In the evening I attend various kinds of events on Zoom. I’ll choose a subject and then wait for the specified time. I may toss out a question in order to feel like I’m participating in normal life. For example, one time I attended a discussion about the psychological consequences of the shutdown on people like me who live all alone. Here in Berlin there is a high proportion of unpartnered people. A friend of mine sent me a video clip to help me cope, one that claims, in the shutdown, you should feel free to talk to anything the house that you feel like, even flowers or candles, the argument being that this is natural and shouldn’t be a cause for concern. However, the video continued, if those objects start to speak back to you, you should call somebody.

During the weeks of lockdown my hair got long. I needed a haircut badly. I had let my beard grow so that it would match the length of my hair. My appearance was pathetic, how could it not be in such a context where we are ruled by anxiety and loneliness and insomnia and being trapped in the prison of painful memories.

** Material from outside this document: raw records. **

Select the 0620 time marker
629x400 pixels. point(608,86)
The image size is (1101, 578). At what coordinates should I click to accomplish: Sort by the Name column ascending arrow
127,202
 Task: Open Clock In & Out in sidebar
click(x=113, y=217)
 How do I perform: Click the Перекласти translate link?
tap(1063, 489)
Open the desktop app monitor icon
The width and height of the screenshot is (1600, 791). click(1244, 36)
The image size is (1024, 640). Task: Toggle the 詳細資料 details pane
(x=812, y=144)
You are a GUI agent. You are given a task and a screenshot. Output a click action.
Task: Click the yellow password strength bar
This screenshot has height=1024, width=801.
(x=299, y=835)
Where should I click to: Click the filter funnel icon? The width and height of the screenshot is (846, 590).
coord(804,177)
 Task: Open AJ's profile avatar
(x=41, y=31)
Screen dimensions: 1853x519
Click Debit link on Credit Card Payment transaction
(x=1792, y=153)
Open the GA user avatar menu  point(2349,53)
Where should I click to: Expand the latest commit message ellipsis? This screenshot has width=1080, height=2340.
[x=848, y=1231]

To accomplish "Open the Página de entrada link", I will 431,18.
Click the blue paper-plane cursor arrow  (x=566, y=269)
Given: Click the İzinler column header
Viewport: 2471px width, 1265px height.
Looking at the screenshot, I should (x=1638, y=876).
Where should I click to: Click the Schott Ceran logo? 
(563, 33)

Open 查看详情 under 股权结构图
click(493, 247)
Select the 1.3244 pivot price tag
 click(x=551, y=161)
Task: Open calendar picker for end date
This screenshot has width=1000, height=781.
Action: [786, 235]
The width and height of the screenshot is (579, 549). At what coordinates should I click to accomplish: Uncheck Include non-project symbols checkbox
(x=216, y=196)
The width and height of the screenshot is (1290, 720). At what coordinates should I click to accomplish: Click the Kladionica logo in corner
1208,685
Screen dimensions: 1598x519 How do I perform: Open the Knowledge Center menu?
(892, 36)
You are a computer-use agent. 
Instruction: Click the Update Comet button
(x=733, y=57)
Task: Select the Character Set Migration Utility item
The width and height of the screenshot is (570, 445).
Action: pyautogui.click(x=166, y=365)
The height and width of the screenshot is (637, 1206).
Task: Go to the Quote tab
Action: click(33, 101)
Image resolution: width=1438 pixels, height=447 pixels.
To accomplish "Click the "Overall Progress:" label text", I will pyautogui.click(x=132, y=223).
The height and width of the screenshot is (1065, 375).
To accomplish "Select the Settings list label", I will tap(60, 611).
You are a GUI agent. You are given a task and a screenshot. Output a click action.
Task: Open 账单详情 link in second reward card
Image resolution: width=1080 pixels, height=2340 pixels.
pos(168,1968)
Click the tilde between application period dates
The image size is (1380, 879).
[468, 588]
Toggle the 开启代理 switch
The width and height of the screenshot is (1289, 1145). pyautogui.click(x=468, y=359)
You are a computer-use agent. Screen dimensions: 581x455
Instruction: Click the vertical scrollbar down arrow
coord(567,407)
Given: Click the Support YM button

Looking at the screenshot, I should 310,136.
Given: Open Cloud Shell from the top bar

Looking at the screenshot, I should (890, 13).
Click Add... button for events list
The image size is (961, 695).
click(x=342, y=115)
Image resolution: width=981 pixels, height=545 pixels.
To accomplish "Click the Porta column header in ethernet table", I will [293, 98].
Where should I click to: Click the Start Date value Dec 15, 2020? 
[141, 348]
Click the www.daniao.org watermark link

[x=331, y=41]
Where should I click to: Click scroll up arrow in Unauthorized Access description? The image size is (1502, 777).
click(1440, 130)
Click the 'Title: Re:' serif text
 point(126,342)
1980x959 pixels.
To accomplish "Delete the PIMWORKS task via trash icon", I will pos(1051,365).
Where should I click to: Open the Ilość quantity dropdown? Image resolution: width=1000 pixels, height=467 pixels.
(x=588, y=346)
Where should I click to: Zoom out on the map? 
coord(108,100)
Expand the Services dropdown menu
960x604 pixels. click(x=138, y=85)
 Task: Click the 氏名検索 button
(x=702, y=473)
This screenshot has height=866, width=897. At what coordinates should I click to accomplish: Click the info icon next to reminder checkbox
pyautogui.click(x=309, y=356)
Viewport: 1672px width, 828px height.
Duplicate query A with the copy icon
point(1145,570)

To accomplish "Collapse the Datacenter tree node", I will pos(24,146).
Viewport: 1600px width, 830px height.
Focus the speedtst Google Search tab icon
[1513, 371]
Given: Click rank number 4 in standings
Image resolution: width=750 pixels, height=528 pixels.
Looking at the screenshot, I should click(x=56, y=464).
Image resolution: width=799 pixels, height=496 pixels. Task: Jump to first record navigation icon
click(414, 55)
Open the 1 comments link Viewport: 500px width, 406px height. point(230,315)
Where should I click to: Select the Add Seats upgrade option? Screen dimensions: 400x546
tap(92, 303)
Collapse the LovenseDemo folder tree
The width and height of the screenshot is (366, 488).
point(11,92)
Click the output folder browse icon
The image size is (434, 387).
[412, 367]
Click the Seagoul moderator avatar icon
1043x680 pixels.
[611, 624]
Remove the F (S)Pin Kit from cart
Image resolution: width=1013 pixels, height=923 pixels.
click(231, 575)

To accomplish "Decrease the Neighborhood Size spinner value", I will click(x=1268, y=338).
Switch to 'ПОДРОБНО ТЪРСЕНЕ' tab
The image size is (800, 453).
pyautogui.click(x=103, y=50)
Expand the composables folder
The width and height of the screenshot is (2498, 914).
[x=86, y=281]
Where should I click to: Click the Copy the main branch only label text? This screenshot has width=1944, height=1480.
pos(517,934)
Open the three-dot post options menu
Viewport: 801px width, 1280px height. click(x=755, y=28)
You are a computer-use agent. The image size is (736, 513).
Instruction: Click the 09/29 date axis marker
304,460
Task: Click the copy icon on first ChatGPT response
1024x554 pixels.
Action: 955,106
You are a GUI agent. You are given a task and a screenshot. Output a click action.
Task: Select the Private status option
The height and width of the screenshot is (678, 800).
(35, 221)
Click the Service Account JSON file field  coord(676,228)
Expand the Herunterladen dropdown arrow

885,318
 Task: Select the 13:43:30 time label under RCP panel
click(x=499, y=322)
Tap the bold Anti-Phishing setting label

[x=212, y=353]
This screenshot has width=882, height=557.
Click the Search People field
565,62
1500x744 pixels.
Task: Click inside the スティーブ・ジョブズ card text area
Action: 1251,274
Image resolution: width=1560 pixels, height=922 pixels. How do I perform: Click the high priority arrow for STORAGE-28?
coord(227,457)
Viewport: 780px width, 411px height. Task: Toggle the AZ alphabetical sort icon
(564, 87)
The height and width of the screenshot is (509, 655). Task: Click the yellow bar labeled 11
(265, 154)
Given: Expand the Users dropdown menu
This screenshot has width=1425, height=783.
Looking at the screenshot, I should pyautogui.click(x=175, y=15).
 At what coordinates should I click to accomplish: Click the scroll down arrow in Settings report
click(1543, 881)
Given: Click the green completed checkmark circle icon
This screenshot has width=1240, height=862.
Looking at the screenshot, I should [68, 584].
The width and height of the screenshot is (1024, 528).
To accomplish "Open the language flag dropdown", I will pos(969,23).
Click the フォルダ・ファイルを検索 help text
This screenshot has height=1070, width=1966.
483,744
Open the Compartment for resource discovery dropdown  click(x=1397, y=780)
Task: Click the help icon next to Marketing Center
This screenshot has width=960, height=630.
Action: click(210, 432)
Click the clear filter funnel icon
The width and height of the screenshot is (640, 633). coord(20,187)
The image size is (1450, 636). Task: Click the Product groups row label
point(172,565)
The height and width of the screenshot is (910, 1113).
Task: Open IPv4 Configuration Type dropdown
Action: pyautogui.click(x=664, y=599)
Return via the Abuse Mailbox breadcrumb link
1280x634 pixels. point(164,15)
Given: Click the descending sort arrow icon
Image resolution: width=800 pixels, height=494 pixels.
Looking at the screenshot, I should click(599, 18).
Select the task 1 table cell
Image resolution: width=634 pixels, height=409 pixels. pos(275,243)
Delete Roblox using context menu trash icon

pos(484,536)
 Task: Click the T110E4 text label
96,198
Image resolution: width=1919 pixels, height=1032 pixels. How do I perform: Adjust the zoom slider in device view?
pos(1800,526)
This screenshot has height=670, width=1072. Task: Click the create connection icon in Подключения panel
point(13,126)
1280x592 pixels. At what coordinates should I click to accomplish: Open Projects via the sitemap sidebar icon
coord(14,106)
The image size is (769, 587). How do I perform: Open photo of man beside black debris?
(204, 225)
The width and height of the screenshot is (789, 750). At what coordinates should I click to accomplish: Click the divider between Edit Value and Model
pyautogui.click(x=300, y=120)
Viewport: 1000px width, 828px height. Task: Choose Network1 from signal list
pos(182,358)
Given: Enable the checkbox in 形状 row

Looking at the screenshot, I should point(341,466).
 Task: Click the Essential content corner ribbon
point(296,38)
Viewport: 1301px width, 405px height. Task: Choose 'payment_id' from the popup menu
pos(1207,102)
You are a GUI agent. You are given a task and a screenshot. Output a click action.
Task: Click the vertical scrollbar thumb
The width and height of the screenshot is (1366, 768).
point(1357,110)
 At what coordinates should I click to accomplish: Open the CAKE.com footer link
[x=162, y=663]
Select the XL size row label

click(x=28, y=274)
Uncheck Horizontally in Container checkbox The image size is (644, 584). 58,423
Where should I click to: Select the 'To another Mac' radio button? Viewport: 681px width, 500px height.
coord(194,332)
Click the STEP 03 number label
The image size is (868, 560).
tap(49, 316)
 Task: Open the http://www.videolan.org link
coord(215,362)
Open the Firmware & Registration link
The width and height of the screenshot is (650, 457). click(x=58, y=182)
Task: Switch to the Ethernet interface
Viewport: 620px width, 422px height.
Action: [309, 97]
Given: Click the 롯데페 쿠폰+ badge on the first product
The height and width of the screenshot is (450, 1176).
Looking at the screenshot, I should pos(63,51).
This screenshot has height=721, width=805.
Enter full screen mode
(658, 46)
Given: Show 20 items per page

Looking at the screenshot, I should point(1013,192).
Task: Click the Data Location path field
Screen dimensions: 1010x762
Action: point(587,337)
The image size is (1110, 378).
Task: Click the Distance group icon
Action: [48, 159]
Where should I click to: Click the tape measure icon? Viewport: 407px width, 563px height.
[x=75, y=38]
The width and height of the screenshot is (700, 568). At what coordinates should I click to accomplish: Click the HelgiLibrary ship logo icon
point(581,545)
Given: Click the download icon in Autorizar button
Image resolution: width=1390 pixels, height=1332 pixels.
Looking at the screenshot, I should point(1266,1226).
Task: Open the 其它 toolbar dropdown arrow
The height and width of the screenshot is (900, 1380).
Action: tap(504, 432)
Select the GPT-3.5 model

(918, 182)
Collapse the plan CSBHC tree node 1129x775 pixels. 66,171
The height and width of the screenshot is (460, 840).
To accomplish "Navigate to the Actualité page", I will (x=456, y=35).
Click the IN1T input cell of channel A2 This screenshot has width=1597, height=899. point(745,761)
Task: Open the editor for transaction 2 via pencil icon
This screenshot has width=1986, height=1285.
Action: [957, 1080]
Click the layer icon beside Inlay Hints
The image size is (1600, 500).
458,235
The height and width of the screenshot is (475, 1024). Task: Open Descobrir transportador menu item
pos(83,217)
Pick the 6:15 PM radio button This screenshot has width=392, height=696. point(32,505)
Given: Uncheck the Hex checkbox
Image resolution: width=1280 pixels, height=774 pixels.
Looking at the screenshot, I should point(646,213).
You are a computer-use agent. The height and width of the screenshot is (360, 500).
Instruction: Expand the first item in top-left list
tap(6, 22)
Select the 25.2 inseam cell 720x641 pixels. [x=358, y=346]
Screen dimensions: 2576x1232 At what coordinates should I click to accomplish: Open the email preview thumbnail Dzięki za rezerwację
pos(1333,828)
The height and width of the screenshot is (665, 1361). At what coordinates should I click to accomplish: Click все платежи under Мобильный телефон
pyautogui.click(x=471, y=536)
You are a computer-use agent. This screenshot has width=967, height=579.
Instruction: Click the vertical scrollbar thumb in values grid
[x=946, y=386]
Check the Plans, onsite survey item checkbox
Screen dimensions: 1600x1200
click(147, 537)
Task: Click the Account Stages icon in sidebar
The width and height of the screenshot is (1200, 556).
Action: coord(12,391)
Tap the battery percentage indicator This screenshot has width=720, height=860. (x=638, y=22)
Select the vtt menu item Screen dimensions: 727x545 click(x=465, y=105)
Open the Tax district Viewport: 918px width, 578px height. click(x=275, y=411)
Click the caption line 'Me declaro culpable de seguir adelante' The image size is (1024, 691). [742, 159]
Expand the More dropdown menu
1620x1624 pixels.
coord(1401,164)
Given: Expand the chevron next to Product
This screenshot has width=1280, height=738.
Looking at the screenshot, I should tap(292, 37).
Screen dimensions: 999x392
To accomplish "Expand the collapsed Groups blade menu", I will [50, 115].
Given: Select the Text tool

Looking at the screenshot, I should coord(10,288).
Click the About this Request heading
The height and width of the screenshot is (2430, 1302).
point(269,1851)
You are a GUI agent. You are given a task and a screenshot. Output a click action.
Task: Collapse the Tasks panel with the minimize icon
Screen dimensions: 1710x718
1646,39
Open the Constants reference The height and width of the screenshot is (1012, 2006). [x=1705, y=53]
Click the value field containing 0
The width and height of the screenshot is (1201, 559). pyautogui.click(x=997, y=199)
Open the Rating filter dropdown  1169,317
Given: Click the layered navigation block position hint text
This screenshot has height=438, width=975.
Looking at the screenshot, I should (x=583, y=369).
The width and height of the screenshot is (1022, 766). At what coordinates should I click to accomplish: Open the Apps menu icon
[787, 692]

 But in the second half of April things changed when the lockdown was lifted somewhat, and they allowed some stores to open their door, including hair salons that could receive clients once again.

I shaved my beard because it’s forbidden to get a shave at the salon, then I paid a visit to my regular haunt in order to get a haircut. I felt a kind of happiness as I walked home with a fresh haircut and a scarf wrapped around my face. The sun was shining so I took a longer route than normal.